Cancer Meeting Focuses on Existing Drugs


Many of the studies presented at this year's ASCO conference centered on finding better ways to use current cancer treatments

One of the biggest challenges in modern-day cancer treatment is properly matching one or more of the many new cancer drugs to the patients most likely to respond. Consequently, much of the news coming out of the massive American Society of Clinical Oncology (ASCO) meeting focused on better ways to use existing treatments. More than 30,000 oncologists, scientists, and investors who attended the conference in Chicago May 30-June 3 came to learn.

Underlying the thousands of studies presented at the meeting was concern about the soaring cost of cancer treatment, with new drugs routinely costing $30,000 and up. "How will we be able to afford these drugs?" asked Dr. Julie Gralow, associate professor of medicine at the University of Washington. One way, she suggested, is to narrow the use of them to only those patients most likely to respond. The following are some of the more notable studies presented at the meeting.

Erbitux: Jointly marketed by ImClone Systems (IMCL), Bristol-Myers Squibb (BMY) and Merck KGaA (MRCG.DE) of Germany, Erbitux was the subject of several highlighted studies, including a much anticipated report that found the drug prolonged survival in patients with advanced lung cancer by five weeks. That's a statistically significant result in such sick patients. "This represents moderate progress," said Dr. Roy Herbst of M.D. Anderson Cancer Center in Houston. Erbitux is currently approved for colon cancer and head and neck tumors. This study will likely lead to the drug being used for the 50% of lung cancer patients who cannot tolerate Genentech's (DNA) Avastin.

Doctors were also very interested in a study finding that colon cancer patients whose tumors have a mutated form of a gene called KRAS will not respond to Erbitux. The mutation, found by removing and examining a small piece of tumor tissue, is found in about 30% to 45% of colon tumors. "This is hugely significant for colon cancer patients because it allows you to screen out those patients who absolutely should not be treated with [Erbitux] because they will not benefit," says Dr. Neal Meropol of Fox Chase Cancer Center in Philadelphia. It will also significantly narrow the size of Erbitux's potential market.

Zometa: An osteoporosis drug made by Novartis (NVS), Zometa turned in some surprising results—a study found that it can significantly lower the risk of breast cancer recurrence in young women.
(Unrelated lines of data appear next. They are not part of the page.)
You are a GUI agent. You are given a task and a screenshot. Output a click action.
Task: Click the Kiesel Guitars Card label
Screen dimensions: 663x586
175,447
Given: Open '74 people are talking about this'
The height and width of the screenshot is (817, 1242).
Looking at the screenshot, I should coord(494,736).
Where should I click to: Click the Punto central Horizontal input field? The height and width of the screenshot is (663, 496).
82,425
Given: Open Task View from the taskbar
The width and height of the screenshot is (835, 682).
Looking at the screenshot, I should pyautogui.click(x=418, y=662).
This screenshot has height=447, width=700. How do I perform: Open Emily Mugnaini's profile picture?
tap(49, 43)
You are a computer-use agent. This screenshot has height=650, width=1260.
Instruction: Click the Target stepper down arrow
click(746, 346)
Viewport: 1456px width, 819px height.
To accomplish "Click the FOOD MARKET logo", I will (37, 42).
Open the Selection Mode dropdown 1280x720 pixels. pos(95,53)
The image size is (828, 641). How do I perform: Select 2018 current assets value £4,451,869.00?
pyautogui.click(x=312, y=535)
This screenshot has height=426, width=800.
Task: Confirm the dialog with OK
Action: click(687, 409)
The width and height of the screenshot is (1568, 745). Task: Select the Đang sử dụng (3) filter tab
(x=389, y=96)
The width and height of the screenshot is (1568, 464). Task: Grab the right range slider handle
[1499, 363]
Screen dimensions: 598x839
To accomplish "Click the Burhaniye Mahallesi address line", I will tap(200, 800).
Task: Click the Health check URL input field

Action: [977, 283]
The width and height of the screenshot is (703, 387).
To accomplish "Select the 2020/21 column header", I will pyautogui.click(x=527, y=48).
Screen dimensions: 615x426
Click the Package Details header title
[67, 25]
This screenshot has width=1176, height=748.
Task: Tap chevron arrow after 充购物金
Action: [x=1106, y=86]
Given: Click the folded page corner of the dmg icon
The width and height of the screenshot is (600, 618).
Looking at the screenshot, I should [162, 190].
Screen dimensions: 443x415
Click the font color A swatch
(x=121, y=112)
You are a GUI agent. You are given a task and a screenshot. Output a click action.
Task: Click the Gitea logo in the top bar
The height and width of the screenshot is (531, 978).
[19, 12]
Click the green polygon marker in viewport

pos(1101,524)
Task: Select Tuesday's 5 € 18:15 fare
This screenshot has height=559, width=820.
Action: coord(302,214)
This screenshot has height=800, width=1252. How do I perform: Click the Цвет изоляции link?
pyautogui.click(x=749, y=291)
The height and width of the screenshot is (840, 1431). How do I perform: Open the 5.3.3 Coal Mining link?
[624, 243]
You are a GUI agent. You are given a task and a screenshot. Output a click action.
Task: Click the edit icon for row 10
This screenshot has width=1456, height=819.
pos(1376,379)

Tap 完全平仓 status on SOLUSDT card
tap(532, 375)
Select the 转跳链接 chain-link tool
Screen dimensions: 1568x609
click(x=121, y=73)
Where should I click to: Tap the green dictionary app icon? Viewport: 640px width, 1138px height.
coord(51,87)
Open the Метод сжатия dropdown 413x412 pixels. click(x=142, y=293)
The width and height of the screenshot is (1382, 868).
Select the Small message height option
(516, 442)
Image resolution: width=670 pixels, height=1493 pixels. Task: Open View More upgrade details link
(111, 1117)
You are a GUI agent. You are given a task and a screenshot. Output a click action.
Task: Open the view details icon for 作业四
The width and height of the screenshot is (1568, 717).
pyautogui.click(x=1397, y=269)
The drug was designed to strengthen bone, but in a study of 1,803 patients, researchers found that 6% of those given Zometa, plus standard hormone therapy, had a recurrence of the cancer after five years, compared with 9% of those who received only hormone therapy. The researchers called for more study.

RAD001: Also known as everolimus, this Novartis drug is a version of Certican, already approved in some countries (though not the U.S.) to prevent organ rejection in transplant patients. It's being tested against a number of cancers, and at ASCO results were released of a trial against deadly kidney cancer that was successful enough to be halted early, so that the patients on placebo could switch to RAD001.

The drug targets mTOR, a protein that plays a central role in controlling the metabolism of tumor cells. In the 400-patient trial, presented by Dr. Robert Motzer of Memorial Sloan-Kettering Cancer Center, the cancer did not progress for six months in 26% of those receiving RAD001, compared with 2% of those in the placebo group. Motzer called the drug "a new and clearly useful tool" that moved kidney cancer one step closer to being treated as a chronic disease, a big change for a cancer that was a certain death sentence not many years ago.

Arnst is a senior writer for BusinessWeek based in New York.